Search the records below for the string "agent", and report each line that contains it.

# [INPUT]
== Segment start ==
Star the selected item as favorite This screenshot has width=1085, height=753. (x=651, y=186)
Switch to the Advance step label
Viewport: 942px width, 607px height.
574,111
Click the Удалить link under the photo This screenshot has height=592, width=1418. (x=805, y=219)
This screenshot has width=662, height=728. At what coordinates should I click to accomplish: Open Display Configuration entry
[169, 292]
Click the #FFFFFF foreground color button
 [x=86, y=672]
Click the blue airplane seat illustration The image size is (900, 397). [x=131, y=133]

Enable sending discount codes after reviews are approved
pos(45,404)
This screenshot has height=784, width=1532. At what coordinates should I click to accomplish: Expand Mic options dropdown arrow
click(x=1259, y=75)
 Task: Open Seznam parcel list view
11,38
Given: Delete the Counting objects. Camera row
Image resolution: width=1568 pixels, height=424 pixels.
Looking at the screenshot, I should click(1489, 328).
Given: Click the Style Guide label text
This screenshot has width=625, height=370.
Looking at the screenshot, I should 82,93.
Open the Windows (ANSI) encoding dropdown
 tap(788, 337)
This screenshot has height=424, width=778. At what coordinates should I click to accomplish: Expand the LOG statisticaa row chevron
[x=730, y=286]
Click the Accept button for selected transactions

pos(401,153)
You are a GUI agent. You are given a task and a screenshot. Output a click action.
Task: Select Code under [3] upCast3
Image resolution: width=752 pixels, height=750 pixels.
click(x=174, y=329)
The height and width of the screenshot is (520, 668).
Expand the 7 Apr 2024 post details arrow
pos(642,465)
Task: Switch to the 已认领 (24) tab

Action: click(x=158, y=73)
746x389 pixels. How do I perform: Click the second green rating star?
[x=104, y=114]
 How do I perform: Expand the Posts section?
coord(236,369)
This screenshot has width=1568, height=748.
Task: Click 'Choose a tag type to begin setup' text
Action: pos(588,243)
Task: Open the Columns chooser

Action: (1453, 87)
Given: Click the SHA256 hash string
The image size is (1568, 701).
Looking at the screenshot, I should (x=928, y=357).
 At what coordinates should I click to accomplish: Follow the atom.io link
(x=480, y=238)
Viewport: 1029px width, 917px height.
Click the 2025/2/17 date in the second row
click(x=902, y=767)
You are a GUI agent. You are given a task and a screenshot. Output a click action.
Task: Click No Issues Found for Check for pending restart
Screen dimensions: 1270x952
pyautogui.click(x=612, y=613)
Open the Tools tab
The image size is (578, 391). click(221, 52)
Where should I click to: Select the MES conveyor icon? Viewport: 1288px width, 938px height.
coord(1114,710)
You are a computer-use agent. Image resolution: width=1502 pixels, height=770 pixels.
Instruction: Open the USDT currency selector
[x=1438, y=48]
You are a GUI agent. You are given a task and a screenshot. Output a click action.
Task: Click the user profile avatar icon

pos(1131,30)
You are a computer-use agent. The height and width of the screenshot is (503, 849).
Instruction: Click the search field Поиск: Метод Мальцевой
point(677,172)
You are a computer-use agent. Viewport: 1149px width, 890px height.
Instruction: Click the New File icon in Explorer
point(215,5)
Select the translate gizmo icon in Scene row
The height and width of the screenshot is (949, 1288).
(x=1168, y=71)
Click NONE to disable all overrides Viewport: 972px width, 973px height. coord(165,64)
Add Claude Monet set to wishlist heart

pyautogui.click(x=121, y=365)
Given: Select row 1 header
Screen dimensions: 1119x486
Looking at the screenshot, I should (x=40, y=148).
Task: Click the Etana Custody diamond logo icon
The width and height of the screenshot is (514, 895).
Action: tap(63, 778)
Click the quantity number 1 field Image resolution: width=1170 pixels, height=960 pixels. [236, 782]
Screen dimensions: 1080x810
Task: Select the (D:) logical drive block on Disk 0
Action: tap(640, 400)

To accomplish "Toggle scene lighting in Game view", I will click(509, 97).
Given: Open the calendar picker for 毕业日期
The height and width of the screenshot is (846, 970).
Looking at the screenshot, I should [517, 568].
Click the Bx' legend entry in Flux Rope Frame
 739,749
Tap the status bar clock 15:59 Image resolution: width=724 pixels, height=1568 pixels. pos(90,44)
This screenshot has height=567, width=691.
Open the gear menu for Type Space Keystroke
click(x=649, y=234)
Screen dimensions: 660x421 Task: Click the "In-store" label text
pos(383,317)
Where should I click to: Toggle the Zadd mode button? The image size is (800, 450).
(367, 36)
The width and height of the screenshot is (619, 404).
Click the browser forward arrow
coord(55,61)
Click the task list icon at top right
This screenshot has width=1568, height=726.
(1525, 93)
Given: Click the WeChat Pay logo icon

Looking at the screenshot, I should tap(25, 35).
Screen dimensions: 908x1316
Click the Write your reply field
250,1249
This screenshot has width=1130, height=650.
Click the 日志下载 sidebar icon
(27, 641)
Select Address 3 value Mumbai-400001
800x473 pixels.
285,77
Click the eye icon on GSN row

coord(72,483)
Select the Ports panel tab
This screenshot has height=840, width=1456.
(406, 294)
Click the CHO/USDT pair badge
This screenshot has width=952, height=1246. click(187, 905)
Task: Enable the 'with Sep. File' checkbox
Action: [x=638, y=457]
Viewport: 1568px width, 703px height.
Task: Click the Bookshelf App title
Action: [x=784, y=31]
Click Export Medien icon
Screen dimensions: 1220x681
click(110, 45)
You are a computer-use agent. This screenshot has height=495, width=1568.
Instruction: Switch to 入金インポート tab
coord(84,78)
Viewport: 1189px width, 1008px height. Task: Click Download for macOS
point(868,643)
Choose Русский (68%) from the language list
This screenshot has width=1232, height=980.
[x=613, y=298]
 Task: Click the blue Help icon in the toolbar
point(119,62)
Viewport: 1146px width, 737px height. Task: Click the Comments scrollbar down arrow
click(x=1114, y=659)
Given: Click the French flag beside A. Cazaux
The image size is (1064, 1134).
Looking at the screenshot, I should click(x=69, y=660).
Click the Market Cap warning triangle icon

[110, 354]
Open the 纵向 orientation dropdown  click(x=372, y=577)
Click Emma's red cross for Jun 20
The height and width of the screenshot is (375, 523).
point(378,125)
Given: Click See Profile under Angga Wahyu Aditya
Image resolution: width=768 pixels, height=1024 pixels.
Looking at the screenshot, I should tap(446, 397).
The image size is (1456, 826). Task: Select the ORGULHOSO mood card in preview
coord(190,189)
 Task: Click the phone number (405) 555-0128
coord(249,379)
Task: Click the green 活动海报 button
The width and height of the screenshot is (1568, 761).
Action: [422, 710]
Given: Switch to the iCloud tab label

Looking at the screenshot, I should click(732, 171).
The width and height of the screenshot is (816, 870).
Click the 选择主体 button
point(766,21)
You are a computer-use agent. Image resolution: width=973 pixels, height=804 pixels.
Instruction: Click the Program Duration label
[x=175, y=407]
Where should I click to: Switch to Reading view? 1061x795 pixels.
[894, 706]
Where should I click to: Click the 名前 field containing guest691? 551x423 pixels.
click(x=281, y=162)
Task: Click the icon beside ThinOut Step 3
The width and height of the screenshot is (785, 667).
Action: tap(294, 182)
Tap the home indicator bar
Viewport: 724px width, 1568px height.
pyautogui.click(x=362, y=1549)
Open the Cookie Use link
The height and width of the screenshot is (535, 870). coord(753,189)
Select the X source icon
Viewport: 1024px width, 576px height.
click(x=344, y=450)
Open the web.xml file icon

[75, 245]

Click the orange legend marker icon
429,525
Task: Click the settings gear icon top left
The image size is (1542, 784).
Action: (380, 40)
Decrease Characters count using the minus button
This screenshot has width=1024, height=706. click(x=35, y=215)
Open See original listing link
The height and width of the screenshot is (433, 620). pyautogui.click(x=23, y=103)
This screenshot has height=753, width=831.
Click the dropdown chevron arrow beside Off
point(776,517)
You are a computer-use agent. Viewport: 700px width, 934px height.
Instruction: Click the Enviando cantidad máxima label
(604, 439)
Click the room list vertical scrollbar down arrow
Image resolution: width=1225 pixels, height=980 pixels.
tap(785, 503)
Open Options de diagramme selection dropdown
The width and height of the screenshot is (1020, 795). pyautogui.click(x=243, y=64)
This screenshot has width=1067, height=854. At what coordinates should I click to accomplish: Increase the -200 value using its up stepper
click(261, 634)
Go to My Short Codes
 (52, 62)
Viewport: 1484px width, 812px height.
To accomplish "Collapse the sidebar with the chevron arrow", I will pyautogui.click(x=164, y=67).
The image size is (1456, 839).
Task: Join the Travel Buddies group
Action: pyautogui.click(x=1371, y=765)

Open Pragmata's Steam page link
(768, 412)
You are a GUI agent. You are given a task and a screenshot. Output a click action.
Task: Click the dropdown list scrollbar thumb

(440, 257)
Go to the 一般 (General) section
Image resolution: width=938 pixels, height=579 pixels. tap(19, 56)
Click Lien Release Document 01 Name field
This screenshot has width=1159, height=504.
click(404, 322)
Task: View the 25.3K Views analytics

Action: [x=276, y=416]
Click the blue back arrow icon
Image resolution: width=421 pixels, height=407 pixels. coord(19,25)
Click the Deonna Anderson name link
== Segment end ==
# [ANSWER TO THE PROBLEM]
You are a GUI agent. You are given a task and a screenshot. Output a click action.
You are a GUI agent. You are given a task and a screenshot. Output a click action.
You are a computer-use agent. Image resolution: width=1502 pixels, height=770 pixels.
You are a GUI agent. You are given a task and a screenshot. Output a click action.
You are a computer-use agent. The height and width of the screenshot is (503, 849).
You are a computer-use agent. Viewport: 1149px width, 890px height.
You are a computer-use agent. This screenshot has height=495, width=1568.
You are a computer-use agent. Image resolution: width=973 pixels, height=804 pixels.
You are a computer-use agent. Viewport: 700px width, 934px height.
You are a GUI agent. You are given a task and a screenshot. Output a click action.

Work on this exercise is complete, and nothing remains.